━━━━━ SELECTED PASSAGE
Question

Using the One-to-One Property In Exercises $$73-76,$$ use the One-to-One Property to solve the equation for $$x$$.$$\ln (x+4)=\ln 12$

Answer

**step1** Understanding the problem

The problem asks us to find the value of $$x$$ in the equation $$\ln (x+4)=\ln 12$$. We are specifically instructed to use the "One-to-One Property" to solve this equation.

**step2** Applying the One-to-One Property

The One-to-One Property, when applied to natural logarithms (ln), means that if the natural logarithm of one quantity is equal to the natural logarithm of another quantity, then the two quantities themselves must be equal.
In our equation, we have $$\ln (x+4)$$ on one side and $$\ln 12$$ on the other side.
Since these two logarithmic expressions are equal, the quantities inside them must also be equal.
Therefore, we can set $$(x+4)$$ equal to $$12$$.
This gives us a new, simpler equation: $$x+4=12$$.
━━━━━━━━━━
━━━━━ RECORDED INFORMATION
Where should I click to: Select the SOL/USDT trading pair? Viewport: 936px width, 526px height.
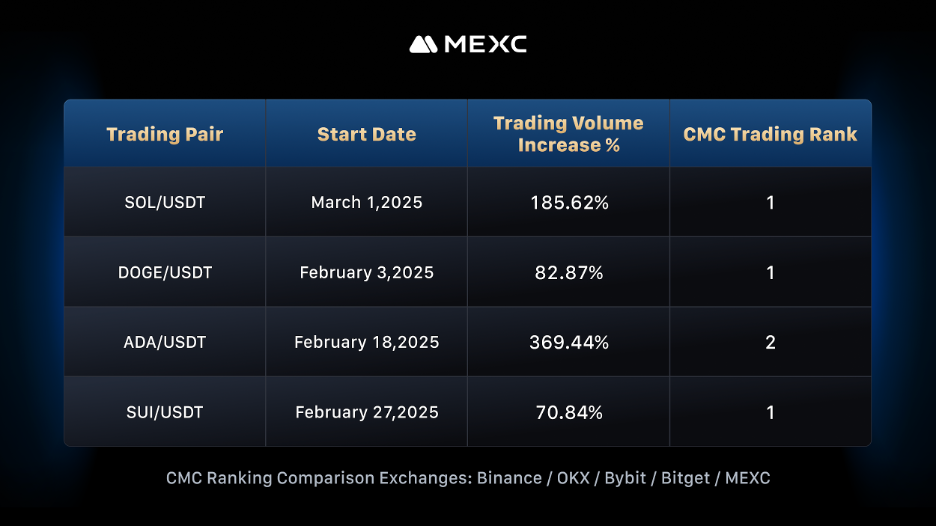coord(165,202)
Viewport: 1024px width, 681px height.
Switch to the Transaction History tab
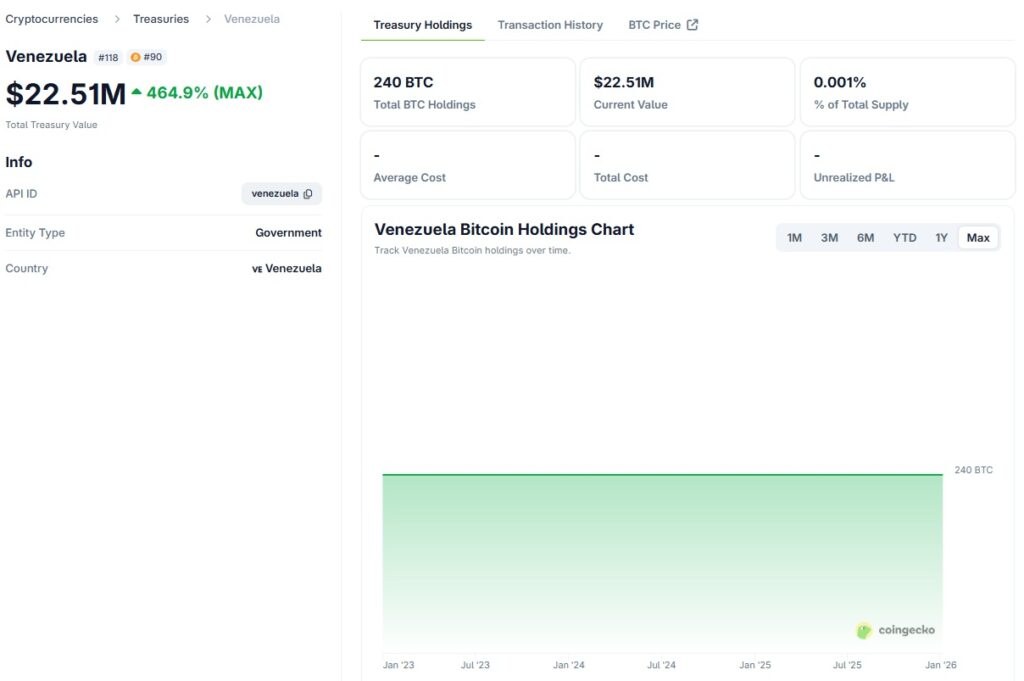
━━━━━━━━━━
_GIVEN INSTRUCTION A:_
Answer these from the worked solution on the logarithm equation:
(i) Which exercise numbers does the instruction cover?
(ii) What kind of logarithm is the One-to-One Property applied to in step 2?
(iii) What simpler equation comes from applying the property?
_GIVEN INSTRUCTION B:_ Return the part of the worked solution on the logarithm equation from "In our equation, we" up to and including "equal to $$12$$.", copied exactly.
You won't need the listing for any of this.

_EXERCISE SOLUTION A:_
(i) Exercises 73-76
(ii) Natural logarithms (ln)
(iii) x + 4 = 12

_EXERCISE SOLUTION B:_
In our equation, we have $$\ln (x+4)$$ on one side and $$\ln 12$$ on the other side.
Since these two logarithmic expressions are equal, the quantities inside them must also be equal.
Therefore, we can set $$(x+4)$$ equal to $$12$$.